Well, that's that apparently. Just in time for campaign season to get rolling, a senior military official, as well as a senior Obama administration official, confirmed to the AP this morning that the US is pulling all troops out of Iraq by the end of the year. About 160 troops attached to the US Embassy will stay.
The U.S. is abandoning plans to keep U.S. troops in Iraq past a year-end withdrawal deadline, The Associated Press has learned. The decision to pull out fully by January will effectively end more than eight years of U.S. involvement in the Iraq war, despite ongoing concerns about its security forces and the potential for instability.
The decision ends months of hand-wringing by U.S. officials over whether to stick to a Dec. 31 withdrawal deadline that was set in 2008 or negotiate a new security agreement to ensure that gains made and more than 4,400 American military lives lost since March 2003 do not go to waste.

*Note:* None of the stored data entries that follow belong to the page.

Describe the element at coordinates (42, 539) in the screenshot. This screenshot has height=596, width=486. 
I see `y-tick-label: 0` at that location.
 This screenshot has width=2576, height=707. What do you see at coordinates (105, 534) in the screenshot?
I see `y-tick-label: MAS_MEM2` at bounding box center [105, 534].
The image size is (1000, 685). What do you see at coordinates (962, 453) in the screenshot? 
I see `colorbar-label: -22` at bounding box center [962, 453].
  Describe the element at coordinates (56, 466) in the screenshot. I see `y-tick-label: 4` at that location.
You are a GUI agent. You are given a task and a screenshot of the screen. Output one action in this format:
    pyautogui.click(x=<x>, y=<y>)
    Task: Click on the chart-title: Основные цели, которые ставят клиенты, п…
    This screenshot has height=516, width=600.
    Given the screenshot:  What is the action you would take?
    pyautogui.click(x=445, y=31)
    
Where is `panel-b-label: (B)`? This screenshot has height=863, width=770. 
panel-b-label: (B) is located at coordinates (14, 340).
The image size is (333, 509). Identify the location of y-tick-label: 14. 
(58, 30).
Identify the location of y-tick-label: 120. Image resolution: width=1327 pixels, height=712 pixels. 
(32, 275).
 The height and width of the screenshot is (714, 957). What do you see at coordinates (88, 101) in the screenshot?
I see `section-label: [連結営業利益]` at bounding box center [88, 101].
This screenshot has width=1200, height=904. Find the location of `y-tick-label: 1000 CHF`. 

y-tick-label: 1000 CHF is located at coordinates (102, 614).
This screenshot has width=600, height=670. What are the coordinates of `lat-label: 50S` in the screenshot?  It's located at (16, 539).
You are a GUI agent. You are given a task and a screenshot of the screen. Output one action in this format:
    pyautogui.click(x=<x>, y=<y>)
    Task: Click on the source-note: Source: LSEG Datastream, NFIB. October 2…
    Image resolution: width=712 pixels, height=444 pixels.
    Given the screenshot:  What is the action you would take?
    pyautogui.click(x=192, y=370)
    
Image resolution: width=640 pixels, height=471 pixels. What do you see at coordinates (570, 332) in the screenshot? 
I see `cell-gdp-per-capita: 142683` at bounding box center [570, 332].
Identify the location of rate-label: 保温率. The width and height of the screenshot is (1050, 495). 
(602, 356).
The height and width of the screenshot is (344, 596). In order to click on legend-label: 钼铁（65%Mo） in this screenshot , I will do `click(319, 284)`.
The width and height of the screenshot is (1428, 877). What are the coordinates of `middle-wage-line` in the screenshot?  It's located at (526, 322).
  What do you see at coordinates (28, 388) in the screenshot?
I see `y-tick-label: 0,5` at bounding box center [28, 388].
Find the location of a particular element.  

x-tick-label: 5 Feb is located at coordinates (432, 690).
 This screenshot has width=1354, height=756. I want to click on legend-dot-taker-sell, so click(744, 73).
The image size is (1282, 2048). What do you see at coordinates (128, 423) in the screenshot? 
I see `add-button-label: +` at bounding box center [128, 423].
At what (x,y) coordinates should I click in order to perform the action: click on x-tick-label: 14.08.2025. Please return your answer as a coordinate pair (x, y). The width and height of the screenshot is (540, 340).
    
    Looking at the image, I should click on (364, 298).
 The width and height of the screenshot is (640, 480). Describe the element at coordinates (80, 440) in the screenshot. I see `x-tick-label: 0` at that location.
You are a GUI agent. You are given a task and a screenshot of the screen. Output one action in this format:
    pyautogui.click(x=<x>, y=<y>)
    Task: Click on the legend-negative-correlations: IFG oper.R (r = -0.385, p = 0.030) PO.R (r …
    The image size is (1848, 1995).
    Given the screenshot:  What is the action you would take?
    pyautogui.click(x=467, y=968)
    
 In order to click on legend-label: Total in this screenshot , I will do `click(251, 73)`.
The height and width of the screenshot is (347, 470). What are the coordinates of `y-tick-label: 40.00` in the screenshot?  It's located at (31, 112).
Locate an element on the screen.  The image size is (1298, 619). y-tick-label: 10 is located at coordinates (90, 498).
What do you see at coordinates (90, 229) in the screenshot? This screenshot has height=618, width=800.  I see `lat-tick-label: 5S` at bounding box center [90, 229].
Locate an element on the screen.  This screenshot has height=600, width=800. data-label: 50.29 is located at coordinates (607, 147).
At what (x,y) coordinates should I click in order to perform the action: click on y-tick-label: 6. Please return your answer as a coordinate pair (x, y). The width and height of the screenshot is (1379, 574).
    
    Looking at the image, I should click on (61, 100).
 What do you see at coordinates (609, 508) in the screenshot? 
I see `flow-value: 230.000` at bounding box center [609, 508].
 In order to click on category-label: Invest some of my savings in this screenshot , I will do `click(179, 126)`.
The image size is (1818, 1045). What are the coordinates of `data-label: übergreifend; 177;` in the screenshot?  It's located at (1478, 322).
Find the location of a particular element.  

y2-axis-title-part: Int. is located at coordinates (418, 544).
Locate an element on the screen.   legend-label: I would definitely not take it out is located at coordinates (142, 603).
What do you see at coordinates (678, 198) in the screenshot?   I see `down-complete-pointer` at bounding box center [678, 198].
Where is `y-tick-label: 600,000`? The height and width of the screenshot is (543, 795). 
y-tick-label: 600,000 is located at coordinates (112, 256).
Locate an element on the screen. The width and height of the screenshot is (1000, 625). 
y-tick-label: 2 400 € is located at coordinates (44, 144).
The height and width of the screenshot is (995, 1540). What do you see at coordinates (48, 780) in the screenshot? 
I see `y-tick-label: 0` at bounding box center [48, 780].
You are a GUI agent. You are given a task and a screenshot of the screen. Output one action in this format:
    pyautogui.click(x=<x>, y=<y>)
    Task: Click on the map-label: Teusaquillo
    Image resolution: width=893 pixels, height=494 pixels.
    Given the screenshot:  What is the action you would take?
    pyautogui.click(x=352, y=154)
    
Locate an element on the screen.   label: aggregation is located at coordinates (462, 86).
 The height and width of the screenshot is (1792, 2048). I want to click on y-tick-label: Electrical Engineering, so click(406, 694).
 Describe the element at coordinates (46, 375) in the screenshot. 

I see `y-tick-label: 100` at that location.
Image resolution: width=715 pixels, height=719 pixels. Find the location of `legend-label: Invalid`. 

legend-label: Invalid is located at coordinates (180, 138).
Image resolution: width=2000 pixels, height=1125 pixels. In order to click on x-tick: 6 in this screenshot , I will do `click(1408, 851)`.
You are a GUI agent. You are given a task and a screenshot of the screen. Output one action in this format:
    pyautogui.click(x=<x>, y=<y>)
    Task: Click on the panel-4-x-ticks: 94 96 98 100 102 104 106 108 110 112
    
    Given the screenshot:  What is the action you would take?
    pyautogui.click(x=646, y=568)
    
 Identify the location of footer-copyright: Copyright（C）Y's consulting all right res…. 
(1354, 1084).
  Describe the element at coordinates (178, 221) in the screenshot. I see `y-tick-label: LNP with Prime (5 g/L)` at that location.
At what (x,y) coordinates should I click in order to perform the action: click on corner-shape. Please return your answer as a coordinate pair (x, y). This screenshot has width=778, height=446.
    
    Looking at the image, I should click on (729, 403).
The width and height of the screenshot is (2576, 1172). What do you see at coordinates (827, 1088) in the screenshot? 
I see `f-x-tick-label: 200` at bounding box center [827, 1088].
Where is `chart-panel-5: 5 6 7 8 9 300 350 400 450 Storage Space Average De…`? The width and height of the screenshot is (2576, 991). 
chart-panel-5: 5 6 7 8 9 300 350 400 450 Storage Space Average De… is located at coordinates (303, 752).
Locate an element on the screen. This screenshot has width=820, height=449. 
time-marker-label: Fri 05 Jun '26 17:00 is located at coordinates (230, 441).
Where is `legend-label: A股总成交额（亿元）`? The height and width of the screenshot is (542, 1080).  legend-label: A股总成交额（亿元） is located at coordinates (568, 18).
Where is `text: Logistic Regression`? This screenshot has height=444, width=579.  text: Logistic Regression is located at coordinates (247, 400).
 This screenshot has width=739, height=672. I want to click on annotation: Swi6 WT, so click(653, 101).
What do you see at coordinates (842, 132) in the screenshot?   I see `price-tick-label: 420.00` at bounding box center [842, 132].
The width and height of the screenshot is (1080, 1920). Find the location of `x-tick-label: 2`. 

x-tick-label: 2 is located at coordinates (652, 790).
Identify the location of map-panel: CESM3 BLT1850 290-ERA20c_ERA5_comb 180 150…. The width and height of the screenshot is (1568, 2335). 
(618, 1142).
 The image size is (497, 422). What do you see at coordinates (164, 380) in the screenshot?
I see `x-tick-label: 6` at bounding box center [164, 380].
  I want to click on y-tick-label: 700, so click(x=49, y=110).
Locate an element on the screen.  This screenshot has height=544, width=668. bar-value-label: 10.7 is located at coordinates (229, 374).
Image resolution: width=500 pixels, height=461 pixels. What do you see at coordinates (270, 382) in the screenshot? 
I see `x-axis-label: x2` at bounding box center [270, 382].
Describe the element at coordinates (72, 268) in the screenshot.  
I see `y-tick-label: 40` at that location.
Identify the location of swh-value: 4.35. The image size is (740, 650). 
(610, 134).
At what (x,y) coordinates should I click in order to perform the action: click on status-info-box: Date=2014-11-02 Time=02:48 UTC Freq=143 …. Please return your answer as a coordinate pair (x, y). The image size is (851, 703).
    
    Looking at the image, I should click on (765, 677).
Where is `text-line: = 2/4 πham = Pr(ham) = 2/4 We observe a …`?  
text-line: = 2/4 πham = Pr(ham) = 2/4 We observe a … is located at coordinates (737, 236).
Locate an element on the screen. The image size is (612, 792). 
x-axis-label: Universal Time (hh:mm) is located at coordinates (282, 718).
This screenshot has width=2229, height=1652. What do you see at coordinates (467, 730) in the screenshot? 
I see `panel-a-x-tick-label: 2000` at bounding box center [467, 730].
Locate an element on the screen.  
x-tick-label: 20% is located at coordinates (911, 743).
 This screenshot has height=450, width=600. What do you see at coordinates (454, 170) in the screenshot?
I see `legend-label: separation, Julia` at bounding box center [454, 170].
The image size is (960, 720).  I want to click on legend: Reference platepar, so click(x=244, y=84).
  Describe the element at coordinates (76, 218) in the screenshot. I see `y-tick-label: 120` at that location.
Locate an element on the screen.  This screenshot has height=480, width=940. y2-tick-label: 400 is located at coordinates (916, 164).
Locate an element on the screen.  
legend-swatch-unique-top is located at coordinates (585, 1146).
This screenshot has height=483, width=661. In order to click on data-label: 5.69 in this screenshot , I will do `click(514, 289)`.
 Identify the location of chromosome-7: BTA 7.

In recent months, Washington has been discussing with Iraqi leaders the possibility of several thousand American troops remaining to continue training Iraqi security forces. A Pentagon spokesman said Saturday that no final decision has been reached about the U.S. training relationship with the Iraqi government.
But a senior Obama administration official in Washington confirmed Saturday that all American troops will leave Iraq except for about 160 active-duty soldiers attached to the U.S. Embassy.
A senior U.S. military official confirmed the departure and said the withdrawal could allow future but limited U.S. military training missions in Iraq if requested.